* _EXERCISE PROMPT_
Print each entry below precisely as shown.

* _PROVIDED DATA_
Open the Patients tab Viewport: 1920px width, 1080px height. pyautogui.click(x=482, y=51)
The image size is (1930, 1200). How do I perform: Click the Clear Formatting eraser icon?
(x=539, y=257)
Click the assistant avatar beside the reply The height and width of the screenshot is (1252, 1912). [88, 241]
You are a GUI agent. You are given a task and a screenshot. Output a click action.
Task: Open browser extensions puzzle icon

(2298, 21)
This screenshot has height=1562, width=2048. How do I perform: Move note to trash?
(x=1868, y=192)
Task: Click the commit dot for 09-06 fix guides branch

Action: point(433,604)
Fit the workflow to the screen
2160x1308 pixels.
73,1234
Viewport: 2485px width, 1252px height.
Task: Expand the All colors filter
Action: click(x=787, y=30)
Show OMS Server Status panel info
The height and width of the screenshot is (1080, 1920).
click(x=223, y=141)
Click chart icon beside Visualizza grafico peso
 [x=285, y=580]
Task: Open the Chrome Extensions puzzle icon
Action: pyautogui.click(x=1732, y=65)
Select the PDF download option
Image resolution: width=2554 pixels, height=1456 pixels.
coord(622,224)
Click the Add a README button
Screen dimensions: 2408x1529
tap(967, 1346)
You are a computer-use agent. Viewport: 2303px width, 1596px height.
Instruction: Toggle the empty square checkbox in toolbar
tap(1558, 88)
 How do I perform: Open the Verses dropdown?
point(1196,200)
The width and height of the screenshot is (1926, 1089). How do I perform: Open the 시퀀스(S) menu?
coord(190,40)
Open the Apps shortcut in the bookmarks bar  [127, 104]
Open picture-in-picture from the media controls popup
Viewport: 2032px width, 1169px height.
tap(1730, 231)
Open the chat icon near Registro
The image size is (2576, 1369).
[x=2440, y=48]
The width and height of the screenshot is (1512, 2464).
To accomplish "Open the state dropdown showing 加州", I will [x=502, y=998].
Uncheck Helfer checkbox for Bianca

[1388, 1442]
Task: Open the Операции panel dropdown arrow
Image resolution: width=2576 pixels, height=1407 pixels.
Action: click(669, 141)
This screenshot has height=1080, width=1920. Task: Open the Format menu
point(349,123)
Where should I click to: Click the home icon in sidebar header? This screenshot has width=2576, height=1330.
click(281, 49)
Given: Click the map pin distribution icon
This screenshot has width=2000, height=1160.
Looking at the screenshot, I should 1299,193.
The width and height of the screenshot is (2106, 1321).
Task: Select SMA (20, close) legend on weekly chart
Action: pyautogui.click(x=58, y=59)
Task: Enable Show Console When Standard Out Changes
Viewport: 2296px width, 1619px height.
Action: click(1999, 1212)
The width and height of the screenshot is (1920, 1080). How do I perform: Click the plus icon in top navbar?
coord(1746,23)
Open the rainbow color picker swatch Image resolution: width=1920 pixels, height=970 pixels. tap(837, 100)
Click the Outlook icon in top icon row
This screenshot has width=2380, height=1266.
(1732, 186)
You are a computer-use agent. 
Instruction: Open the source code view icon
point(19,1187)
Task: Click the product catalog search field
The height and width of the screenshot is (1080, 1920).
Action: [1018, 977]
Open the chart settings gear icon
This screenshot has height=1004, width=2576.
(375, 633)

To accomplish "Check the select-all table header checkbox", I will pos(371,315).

* _WRITTEN ANSWER_
Open the Patients tab Viewport: 1920px width, 1080px height. pyautogui.click(x=482, y=51)
The image size is (1930, 1200). How do I perform: Click the Clear Formatting eraser icon?
(x=539, y=257)
Click the assistant avatar beside the reply The height and width of the screenshot is (1252, 1912). [88, 241]
You are a GUI agent. You are given a task and a screenshot. Output a click action.
Task: Open browser extensions puzzle icon

(2298, 21)
This screenshot has height=1562, width=2048. How do I perform: Move note to trash?
(x=1868, y=192)
Task: Click the commit dot for 09-06 fix guides branch

Action: point(433,604)
Fit the workflow to the screen
2160x1308 pixels.
73,1234
Viewport: 2485px width, 1252px height.
Task: Expand the All colors filter
Action: click(x=787, y=30)
Show OMS Server Status panel info
The height and width of the screenshot is (1080, 1920).
click(x=223, y=141)
Click chart icon beside Visualizza grafico peso
 [x=285, y=580]
Task: Open the Chrome Extensions puzzle icon
Action: pyautogui.click(x=1732, y=65)
Select the PDF download option
Image resolution: width=2554 pixels, height=1456 pixels.
coord(622,224)
Click the Add a README button
Screen dimensions: 2408x1529
tap(967, 1346)
You are a computer-use agent. Viewport: 2303px width, 1596px height.
Instruction: Toggle the empty square checkbox in toolbar
tap(1558, 88)
 How do I perform: Open the Verses dropdown?
point(1196,200)
The width and height of the screenshot is (1926, 1089). How do I perform: Open the 시퀀스(S) menu?
coord(190,40)
Open the Apps shortcut in the bookmarks bar  [127, 104]
Open picture-in-picture from the media controls popup
Viewport: 2032px width, 1169px height.
tap(1730, 231)
Open the chat icon near Registro
The image size is (2576, 1369).
[x=2440, y=48]
The width and height of the screenshot is (1512, 2464).
To accomplish "Open the state dropdown showing 加州", I will [x=502, y=998].
Uncheck Helfer checkbox for Bianca

[1388, 1442]
Task: Open the Операции panel dropdown arrow
Image resolution: width=2576 pixels, height=1407 pixels.
Action: click(669, 141)
This screenshot has height=1080, width=1920. Task: Open the Format menu
point(349,123)
Where should I click to: Click the home icon in sidebar header? This screenshot has width=2576, height=1330.
click(281, 49)
Given: Click the map pin distribution icon
This screenshot has width=2000, height=1160.
Looking at the screenshot, I should 1299,193.
The width and height of the screenshot is (2106, 1321).
Task: Select SMA (20, close) legend on weekly chart
Action: pyautogui.click(x=58, y=59)
Task: Enable Show Console When Standard Out Changes
Viewport: 2296px width, 1619px height.
Action: click(1999, 1212)
The width and height of the screenshot is (1920, 1080). How do I perform: Click the plus icon in top navbar?
coord(1746,23)
Open the rainbow color picker swatch Image resolution: width=1920 pixels, height=970 pixels. tap(837, 100)
Click the Outlook icon in top icon row
This screenshot has width=2380, height=1266.
(1732, 186)
You are a computer-use agent. 
Instruction: Open the source code view icon
point(19,1187)
Task: Click the product catalog search field
The height and width of the screenshot is (1080, 1920).
Action: [1018, 977]
Open the chart settings gear icon
This screenshot has height=1004, width=2576.
(375, 633)

To accomplish "Check the select-all table header checkbox", I will pos(371,315).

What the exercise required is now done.